**Stored data:**
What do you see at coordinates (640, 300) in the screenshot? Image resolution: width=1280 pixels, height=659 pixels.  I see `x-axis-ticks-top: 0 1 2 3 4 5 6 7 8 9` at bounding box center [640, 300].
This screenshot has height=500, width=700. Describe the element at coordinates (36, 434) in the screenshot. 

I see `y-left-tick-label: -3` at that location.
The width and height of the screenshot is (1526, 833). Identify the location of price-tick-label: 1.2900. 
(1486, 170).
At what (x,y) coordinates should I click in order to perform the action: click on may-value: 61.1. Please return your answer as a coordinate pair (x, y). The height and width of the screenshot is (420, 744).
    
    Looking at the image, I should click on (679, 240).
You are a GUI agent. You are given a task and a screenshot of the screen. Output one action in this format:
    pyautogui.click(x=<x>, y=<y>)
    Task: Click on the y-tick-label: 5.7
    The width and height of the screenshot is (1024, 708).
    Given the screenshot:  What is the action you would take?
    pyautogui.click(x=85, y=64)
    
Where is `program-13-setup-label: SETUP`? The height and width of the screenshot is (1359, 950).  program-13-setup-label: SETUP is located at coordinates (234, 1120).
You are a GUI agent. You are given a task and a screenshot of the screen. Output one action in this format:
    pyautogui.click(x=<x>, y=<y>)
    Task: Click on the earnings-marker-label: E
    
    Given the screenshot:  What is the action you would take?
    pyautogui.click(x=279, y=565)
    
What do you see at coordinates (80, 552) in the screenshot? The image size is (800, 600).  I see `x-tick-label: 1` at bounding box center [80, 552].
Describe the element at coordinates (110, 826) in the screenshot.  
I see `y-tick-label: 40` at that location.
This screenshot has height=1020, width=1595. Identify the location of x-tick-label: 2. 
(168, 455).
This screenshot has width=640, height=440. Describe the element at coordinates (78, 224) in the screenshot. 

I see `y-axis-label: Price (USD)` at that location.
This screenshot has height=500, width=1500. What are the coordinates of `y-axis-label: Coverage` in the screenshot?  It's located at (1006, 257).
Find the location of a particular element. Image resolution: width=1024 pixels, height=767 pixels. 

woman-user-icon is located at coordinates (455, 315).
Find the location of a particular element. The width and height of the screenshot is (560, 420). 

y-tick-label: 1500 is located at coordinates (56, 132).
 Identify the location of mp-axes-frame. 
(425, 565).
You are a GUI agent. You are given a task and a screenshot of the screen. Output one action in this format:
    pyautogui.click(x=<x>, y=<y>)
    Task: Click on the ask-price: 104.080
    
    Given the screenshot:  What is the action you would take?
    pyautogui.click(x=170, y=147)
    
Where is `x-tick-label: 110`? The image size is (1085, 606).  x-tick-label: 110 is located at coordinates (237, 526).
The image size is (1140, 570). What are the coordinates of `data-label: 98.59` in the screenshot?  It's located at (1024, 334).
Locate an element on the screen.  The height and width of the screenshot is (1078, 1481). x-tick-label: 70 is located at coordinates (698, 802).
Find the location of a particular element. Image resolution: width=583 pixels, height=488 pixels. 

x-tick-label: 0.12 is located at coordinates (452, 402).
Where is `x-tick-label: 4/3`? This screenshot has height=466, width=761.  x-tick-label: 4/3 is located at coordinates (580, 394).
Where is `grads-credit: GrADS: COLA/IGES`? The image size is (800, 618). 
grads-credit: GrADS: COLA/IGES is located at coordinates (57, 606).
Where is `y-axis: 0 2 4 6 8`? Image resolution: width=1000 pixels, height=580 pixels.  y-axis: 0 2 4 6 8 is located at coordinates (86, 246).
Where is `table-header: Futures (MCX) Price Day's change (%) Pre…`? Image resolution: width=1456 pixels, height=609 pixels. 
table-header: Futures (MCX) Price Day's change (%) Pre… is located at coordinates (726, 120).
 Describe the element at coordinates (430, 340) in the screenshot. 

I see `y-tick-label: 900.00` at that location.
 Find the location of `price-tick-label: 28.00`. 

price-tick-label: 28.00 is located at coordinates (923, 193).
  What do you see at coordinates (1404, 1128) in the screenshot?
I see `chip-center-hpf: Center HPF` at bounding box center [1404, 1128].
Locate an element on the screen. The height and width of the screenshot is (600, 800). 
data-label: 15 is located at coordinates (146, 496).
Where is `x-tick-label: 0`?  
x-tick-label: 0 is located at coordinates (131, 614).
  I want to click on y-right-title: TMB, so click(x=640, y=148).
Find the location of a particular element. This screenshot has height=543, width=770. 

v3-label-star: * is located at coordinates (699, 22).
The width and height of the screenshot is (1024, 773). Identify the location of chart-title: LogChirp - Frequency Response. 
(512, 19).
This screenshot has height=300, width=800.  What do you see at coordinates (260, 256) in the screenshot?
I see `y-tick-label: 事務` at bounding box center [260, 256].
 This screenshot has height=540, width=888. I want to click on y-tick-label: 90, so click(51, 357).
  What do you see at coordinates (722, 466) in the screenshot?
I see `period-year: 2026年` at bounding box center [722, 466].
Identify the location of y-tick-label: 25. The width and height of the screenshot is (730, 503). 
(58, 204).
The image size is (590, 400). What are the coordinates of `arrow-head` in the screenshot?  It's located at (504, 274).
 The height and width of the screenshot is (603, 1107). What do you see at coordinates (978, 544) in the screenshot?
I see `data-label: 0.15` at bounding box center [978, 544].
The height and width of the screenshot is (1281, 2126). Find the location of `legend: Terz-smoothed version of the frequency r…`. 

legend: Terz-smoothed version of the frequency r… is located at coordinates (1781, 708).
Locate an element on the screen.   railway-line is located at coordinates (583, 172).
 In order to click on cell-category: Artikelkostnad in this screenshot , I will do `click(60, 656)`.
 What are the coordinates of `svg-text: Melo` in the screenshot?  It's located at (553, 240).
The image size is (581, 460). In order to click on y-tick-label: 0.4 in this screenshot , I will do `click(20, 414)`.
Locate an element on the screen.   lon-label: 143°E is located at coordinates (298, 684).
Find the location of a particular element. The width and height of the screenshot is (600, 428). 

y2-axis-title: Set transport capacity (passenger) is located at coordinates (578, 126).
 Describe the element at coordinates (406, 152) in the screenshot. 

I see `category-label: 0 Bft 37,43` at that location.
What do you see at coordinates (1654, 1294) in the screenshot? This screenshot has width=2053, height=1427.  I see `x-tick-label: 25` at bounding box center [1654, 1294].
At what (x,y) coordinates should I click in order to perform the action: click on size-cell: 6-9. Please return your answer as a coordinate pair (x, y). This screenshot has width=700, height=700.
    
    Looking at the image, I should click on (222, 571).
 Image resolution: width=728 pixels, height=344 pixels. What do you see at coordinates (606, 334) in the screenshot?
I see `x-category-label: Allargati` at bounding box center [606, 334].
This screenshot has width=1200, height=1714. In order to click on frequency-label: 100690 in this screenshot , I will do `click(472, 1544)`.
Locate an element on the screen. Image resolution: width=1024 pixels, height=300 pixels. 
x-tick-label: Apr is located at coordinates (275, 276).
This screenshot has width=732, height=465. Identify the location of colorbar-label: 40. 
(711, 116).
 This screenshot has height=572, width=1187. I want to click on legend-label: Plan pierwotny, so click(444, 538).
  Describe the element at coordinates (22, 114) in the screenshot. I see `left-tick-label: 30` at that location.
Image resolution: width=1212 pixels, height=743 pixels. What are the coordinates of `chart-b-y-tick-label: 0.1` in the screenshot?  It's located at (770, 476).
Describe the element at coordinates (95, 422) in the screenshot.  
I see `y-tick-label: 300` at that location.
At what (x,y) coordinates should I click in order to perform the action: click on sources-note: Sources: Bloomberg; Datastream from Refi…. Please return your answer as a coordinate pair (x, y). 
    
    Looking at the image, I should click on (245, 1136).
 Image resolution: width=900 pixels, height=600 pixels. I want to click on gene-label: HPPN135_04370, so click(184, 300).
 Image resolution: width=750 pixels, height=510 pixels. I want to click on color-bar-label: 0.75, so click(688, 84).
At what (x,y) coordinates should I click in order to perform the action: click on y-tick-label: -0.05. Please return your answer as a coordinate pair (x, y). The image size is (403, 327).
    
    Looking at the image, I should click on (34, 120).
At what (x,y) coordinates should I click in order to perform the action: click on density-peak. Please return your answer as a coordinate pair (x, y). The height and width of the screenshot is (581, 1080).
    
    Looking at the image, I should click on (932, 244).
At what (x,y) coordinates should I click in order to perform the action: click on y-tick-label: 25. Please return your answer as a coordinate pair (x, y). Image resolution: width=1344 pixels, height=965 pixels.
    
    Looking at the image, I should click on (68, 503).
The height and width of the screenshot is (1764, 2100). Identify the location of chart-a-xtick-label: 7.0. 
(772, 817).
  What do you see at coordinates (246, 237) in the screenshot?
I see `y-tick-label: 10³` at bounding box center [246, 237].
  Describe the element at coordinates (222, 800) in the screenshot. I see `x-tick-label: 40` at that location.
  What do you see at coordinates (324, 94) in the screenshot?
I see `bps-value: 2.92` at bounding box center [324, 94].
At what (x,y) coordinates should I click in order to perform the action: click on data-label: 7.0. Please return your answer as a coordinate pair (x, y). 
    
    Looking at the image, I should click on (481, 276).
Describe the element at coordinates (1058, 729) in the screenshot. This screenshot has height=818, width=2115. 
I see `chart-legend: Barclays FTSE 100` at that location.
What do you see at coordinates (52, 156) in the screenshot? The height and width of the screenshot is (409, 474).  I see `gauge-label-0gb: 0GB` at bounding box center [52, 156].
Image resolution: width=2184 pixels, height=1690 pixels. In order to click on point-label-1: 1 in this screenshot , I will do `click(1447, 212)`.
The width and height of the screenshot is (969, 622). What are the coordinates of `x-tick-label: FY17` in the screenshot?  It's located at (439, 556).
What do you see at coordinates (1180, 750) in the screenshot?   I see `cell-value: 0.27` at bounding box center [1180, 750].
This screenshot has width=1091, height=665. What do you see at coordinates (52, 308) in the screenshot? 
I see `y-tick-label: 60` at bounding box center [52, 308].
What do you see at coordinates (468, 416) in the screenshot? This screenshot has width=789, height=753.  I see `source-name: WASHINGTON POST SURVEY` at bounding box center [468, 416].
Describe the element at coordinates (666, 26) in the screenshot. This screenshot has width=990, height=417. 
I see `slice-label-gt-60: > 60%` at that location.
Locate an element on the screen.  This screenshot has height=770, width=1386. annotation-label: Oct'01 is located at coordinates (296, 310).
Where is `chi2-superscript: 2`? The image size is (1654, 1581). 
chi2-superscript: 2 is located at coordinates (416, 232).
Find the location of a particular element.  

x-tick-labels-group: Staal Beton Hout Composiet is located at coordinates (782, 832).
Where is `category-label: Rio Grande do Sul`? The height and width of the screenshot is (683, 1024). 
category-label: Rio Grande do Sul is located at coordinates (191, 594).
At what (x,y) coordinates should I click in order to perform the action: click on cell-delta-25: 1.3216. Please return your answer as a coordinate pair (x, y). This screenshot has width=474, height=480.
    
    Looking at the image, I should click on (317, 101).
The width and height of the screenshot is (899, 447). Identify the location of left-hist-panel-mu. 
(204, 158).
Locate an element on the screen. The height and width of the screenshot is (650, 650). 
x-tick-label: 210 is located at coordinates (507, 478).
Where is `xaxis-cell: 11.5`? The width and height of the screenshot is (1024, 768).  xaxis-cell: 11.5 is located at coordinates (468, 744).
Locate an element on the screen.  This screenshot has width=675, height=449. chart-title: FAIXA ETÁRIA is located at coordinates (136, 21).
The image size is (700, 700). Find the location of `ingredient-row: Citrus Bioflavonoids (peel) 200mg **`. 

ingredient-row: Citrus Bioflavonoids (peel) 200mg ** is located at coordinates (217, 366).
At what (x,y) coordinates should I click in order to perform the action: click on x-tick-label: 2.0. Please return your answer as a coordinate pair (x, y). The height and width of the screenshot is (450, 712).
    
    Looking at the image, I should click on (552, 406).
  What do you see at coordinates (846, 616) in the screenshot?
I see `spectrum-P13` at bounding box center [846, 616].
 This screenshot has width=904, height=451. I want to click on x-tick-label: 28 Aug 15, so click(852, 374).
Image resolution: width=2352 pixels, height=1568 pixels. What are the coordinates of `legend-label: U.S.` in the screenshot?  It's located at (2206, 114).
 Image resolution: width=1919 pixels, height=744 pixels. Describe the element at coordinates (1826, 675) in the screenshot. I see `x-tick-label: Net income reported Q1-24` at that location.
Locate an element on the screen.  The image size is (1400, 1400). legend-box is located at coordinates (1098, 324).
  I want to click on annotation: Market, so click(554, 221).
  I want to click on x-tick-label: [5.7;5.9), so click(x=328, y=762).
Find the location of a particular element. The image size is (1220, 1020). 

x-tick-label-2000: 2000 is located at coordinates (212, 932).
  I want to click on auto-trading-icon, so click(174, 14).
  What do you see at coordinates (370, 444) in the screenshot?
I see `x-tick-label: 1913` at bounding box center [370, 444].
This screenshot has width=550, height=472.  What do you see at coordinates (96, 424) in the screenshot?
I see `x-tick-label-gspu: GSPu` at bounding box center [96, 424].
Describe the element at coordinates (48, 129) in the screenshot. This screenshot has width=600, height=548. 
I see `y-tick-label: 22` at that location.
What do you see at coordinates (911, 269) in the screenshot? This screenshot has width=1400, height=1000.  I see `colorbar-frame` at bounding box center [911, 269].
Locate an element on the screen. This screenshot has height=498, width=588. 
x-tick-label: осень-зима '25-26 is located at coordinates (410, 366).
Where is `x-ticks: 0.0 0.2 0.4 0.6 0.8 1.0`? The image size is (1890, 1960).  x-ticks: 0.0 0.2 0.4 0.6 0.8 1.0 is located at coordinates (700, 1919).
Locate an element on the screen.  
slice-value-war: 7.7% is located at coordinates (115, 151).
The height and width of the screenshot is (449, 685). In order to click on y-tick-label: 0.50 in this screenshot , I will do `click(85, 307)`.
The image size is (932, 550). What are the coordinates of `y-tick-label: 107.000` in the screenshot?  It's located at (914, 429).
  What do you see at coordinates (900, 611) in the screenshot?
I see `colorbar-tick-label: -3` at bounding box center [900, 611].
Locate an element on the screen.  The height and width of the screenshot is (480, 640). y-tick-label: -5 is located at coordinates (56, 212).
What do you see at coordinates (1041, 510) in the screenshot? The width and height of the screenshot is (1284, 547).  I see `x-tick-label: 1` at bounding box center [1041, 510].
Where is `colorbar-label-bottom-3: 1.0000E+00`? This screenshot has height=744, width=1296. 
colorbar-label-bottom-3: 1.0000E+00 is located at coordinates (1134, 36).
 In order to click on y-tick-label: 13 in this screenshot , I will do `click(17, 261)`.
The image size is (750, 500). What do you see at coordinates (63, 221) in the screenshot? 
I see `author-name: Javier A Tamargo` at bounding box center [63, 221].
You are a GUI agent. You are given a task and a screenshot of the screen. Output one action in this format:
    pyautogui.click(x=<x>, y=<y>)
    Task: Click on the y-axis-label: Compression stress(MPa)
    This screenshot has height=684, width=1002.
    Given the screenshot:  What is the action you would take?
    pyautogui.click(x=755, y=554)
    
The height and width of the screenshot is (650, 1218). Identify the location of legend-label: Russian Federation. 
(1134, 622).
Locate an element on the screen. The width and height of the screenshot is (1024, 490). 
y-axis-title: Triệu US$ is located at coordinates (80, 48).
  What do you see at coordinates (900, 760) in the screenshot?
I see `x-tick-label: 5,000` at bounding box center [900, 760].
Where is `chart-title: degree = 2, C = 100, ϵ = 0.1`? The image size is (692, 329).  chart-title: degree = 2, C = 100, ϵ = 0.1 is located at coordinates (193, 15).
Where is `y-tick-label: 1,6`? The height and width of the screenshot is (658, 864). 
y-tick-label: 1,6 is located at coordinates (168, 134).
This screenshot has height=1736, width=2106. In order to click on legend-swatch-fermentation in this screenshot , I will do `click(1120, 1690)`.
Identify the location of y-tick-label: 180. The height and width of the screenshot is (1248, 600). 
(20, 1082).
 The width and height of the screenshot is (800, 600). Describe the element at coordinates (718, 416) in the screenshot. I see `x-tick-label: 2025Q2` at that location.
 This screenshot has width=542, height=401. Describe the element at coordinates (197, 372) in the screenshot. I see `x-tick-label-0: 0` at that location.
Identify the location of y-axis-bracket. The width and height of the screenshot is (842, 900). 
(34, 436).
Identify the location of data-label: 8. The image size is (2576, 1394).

**WHAT IS BEING ASKED:** Copy out the lines of the records word for word, starting with the line containing "What do you see at coordinates (911, 269)" and continuing through the line containing "In order to click on y-tick-label: 13".

**TASK SOLUTION:**
What do you see at coordinates (911, 269) in the screenshot? This screenshot has width=1400, height=1000.  I see `colorbar-frame` at bounding box center [911, 269].
Locate an element on the screen. This screenshot has height=498, width=588. 
x-tick-label: осень-зима '25-26 is located at coordinates (410, 366).
Where is `x-ticks: 0.0 0.2 0.4 0.6 0.8 1.0`? The image size is (1890, 1960).  x-ticks: 0.0 0.2 0.4 0.6 0.8 1.0 is located at coordinates (700, 1919).
Locate an element on the screen.  
slice-value-war: 7.7% is located at coordinates (115, 151).
The height and width of the screenshot is (449, 685). In order to click on y-tick-label: 0.50 in this screenshot , I will do `click(85, 307)`.
The image size is (932, 550). What are the coordinates of `y-tick-label: 107.000` in the screenshot?  It's located at (914, 429).
  What do you see at coordinates (900, 611) in the screenshot?
I see `colorbar-tick-label: -3` at bounding box center [900, 611].
Locate an element on the screen.  The height and width of the screenshot is (480, 640). y-tick-label: -5 is located at coordinates (56, 212).
What do you see at coordinates (1041, 510) in the screenshot? The width and height of the screenshot is (1284, 547).  I see `x-tick-label: 1` at bounding box center [1041, 510].
Where is `colorbar-label-bottom-3: 1.0000E+00`? This screenshot has height=744, width=1296. 
colorbar-label-bottom-3: 1.0000E+00 is located at coordinates (1134, 36).
 In order to click on y-tick-label: 13 in this screenshot , I will do `click(17, 261)`.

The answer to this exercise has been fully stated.